Work instruction: Copy the lines below verbatim. Begin with the first and end with the line containing "Task: Open the Tasya".
BEGIN Excerpted records
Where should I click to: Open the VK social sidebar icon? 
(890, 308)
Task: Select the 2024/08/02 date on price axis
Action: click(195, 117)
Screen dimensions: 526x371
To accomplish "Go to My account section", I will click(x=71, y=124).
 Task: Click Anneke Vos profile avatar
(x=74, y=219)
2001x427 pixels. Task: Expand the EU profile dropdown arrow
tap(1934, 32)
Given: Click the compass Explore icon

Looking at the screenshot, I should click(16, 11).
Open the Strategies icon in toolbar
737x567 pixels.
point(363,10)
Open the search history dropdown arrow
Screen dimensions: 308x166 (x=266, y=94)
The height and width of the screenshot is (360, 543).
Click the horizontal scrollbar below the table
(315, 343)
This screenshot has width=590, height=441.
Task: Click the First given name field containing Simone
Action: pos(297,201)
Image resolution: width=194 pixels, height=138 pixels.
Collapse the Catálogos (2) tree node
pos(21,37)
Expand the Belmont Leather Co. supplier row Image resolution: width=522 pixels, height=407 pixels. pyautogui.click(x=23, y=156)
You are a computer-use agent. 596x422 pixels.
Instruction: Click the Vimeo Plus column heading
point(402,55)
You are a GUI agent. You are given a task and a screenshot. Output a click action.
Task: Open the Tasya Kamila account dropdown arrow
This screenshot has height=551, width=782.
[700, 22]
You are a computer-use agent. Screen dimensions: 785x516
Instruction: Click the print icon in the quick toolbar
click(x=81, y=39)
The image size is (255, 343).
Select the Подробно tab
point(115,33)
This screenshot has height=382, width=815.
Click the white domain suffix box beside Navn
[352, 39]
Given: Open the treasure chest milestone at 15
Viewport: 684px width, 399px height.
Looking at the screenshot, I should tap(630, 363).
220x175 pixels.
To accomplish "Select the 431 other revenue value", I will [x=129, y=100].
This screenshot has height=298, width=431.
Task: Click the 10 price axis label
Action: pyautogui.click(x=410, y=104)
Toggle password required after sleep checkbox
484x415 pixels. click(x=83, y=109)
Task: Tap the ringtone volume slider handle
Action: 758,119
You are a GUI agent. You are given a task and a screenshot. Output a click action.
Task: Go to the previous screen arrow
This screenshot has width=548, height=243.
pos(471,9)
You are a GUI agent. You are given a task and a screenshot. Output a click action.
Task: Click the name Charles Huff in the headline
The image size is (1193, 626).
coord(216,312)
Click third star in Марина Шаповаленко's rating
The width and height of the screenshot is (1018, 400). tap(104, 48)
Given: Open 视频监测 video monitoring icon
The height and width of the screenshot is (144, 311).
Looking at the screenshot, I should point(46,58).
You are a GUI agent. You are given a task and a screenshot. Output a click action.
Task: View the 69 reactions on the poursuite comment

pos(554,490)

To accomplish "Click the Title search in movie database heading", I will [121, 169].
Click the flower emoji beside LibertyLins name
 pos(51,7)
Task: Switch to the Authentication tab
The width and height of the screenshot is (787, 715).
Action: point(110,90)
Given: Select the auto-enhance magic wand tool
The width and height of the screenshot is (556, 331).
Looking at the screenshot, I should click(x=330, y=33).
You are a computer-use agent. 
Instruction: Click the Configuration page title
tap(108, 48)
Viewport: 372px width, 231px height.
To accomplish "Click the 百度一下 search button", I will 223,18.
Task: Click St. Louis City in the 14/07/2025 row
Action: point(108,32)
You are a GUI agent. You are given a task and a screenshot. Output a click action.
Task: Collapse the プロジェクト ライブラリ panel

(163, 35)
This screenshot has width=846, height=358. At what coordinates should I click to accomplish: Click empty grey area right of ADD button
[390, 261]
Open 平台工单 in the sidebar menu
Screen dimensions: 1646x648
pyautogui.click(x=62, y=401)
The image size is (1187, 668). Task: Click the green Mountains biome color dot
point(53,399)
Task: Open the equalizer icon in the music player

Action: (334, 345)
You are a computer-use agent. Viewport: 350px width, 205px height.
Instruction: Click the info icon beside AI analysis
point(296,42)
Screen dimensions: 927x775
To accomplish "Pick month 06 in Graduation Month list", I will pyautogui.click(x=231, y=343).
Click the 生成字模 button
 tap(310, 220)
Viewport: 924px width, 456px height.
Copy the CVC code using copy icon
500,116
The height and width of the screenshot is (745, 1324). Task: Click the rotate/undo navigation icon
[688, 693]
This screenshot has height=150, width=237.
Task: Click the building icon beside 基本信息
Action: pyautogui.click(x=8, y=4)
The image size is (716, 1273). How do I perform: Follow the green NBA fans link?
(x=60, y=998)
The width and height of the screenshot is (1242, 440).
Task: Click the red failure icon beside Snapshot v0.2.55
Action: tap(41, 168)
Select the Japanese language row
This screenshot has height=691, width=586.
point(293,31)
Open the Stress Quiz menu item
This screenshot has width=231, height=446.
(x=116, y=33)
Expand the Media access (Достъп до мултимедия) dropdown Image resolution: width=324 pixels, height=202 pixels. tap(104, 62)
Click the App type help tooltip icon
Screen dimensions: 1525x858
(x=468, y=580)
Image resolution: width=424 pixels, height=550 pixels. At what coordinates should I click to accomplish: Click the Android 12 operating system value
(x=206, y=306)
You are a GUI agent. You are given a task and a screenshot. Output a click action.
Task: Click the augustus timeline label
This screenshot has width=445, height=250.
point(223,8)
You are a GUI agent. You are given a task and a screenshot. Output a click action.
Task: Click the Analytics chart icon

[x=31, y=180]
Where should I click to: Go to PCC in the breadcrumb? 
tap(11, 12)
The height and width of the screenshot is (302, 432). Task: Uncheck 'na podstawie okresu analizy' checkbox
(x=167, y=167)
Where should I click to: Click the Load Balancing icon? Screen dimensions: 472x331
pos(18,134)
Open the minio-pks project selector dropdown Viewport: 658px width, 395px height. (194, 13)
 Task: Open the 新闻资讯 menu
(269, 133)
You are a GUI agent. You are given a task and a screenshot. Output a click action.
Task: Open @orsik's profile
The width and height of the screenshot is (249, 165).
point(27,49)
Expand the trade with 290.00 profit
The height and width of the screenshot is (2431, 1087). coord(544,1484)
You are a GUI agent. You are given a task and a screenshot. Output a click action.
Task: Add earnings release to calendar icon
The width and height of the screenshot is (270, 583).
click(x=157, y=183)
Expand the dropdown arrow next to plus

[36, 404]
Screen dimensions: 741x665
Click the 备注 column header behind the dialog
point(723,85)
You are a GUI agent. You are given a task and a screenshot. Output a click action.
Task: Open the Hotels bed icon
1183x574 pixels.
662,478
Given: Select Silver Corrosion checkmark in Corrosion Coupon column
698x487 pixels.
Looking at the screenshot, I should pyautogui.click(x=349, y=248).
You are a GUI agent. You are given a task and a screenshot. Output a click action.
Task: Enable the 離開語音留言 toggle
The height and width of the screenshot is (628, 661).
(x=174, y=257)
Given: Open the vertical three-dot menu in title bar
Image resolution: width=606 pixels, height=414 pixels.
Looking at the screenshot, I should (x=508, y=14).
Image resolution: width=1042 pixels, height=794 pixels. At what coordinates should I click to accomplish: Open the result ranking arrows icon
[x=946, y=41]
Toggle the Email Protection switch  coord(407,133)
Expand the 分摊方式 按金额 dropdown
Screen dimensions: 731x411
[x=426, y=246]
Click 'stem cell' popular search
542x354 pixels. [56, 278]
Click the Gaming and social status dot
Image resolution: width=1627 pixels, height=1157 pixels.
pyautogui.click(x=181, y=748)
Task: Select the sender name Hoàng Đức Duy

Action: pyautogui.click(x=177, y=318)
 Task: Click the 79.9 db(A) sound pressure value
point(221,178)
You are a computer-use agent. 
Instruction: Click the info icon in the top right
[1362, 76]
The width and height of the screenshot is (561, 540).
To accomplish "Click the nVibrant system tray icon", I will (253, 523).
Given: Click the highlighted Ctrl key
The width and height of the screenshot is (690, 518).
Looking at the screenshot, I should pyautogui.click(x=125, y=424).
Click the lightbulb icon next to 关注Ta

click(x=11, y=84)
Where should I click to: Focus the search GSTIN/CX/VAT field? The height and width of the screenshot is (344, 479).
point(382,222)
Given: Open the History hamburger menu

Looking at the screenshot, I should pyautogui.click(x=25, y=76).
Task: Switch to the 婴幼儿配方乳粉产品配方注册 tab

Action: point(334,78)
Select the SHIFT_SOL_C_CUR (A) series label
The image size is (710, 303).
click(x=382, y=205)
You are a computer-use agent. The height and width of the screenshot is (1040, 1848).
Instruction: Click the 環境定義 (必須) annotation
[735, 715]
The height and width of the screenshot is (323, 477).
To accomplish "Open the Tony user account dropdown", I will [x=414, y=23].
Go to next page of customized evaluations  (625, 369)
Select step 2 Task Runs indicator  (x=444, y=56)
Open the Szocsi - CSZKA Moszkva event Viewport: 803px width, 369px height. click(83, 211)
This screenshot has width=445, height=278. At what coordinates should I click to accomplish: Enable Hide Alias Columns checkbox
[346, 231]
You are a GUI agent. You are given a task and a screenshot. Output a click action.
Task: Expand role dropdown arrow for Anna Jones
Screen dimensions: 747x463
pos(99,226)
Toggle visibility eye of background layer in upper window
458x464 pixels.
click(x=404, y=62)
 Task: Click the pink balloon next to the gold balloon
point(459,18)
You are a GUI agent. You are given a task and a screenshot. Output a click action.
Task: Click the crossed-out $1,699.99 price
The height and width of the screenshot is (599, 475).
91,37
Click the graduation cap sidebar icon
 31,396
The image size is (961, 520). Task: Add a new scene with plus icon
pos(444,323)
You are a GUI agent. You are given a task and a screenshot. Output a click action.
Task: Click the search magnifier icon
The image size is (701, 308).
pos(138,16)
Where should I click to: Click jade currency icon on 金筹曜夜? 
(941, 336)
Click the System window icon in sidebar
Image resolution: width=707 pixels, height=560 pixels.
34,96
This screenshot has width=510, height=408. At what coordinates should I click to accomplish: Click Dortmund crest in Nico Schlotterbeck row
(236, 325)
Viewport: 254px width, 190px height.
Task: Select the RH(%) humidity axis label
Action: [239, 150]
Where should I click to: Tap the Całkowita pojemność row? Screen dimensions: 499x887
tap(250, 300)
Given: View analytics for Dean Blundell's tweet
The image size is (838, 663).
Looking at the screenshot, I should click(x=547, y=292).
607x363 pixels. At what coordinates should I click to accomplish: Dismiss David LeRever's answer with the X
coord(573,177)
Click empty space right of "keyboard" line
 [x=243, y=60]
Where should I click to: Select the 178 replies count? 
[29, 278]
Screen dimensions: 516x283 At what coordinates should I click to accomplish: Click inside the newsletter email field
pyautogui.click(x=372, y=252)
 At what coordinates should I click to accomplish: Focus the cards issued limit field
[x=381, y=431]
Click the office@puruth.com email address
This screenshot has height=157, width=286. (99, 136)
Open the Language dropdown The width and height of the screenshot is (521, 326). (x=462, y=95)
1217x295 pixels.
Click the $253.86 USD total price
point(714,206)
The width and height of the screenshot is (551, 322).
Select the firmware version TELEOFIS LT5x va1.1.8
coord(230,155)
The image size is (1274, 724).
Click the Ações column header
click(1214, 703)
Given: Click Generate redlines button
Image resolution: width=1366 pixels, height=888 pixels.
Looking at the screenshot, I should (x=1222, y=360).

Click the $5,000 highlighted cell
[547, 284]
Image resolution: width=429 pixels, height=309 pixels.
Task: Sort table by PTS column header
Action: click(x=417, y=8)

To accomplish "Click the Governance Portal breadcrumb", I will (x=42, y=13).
END Excerpted records
Written solution:
Where should I click to: Open the VK social sidebar icon? 
(890, 308)
Task: Select the 2024/08/02 date on price axis
Action: click(195, 117)
Screen dimensions: 526x371
To accomplish "Go to My account section", I will click(x=71, y=124).
 Task: Click Anneke Vos profile avatar
(x=74, y=219)
2001x427 pixels. Task: Expand the EU profile dropdown arrow
tap(1934, 32)
Given: Click the compass Explore icon

Looking at the screenshot, I should click(16, 11).
Open the Strategies icon in toolbar
737x567 pixels.
point(363,10)
Open the search history dropdown arrow
Screen dimensions: 308x166 (x=266, y=94)
The height and width of the screenshot is (360, 543).
Click the horizontal scrollbar below the table
(315, 343)
This screenshot has width=590, height=441.
Task: Click the First given name field containing Simone
Action: pos(297,201)
Image resolution: width=194 pixels, height=138 pixels.
Collapse the Catálogos (2) tree node
pos(21,37)
Expand the Belmont Leather Co. supplier row Image resolution: width=522 pixels, height=407 pixels. pyautogui.click(x=23, y=156)
You are a computer-use agent. 596x422 pixels.
Instruction: Click the Vimeo Plus column heading
point(402,55)
You are a GUI agent. You are given a task and a screenshot. Output a click action.
Task: Open the Tasya Kamila account dropdown arrow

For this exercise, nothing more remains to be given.